If $$f(x)=5x^{2}-6x+1$$, find $$\dfrac {f(x+h)-f(x)}{h}$$.

Answer

**step1** Understanding the Given Function

The problem provides a function $$f(x)$$ defined as $$f(x)=5x^{2}-6x+1$$. We are asked to find the expression for $$\dfrac {f(x+h)-f(x)}{h}$$. This involves substituting an expression into the function, performing algebraic expansions, subtraction, and division.

Question1.step2 (Calculating $$f(x+h)$$)

To find $$f(x+h)$$, we replace every instance of $$x$$ in the function $$f(x)$$ with the expression $$(x+h)$$.
$$f(x+h) = 5(x+h)^{2}-6(x+h)+1$$
First, we expand the term $$(x+h)^2$$. We know that $$(x+h)^2 = x^2 + 2xh + h^2$$.
$$f(x+h) = 5(x^2 + 2xh + h^2) - 6(x+h) + 1$$
Next, we distribute the coefficients:
$$f(x+h) = 5x^2 + 10xh + 5h^2 - 6x - 6h + 1$$

Question1.step3 (Calculating $$f(x+h) - f(x)$$)

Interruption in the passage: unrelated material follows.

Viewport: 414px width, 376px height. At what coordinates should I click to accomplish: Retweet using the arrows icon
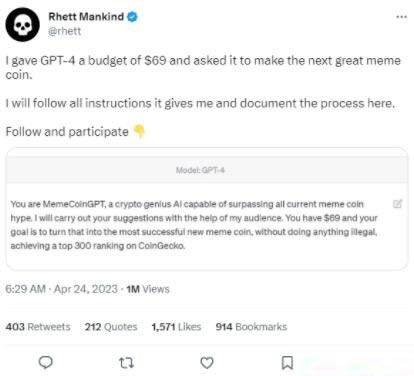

Now, we subtract the original function $$f(x)$$ from $$f(x+h)$$.
$$(f(x+h) - f(x)) = (5x^2 + 10xh + 5h^2 - 6x - 6h + 1) - (5x^2 - 6x + 1)$$
Carefully distribute the negative sign to each term in $$f(x)$$:
$$(f(x+h) - f(x)) = 5x^2 + 10xh + 5h^2 - 6x - 6h + 1 - 5x^2 + 6x - 1$$
Next, we combine like terms.
The $$5x^2$$ terms cancel out ($$5x^2 - 5x^2 = 0$$).
The $$-6x$$ terms cancel out ($$-6x + 6x = 0$$).
The constant terms cancel out ($$1 - 1 = 0$$).
The remaining terms are:
$$(f(x+h) - f(x)) = 10xh + 5h^2 - 6h$$

Question1.step4 (Calculating $$\dfrac {f(x+h)-f(x)}{h}$$)

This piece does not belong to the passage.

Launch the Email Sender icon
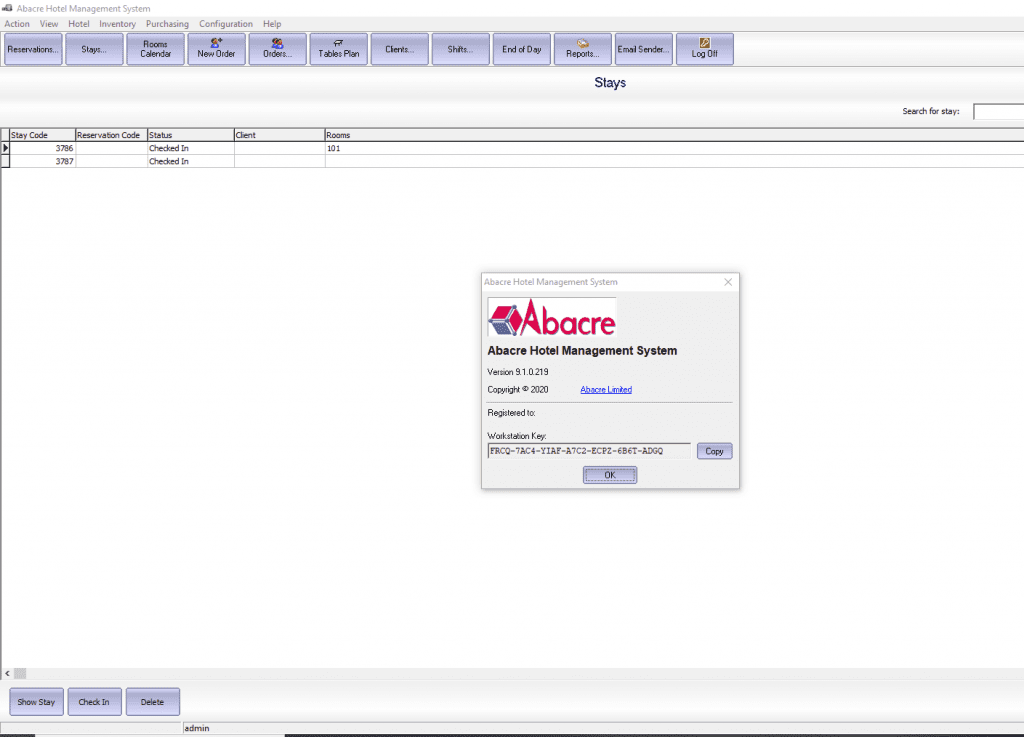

Finally, we divide the expression obtained in the previous step by $$h$$.
$$\dfrac {f(x+h)-f(x)}{h} = \dfrac {10xh + 5h^2 - 6h}{h}$$
We can factor out $$h$$ from each term in the numerator:
$$\dfrac {f(x+h)-f(x)}{h} = \dfrac {h(10x + 5h - 6)}{h}$$
Assuming $$h \neq 0$$, we can cancel out the $$h$$ in the numerator and the denominator:
$$\dfrac {f(x+h)-f(x)}{h} = 10x + 5h - 6$$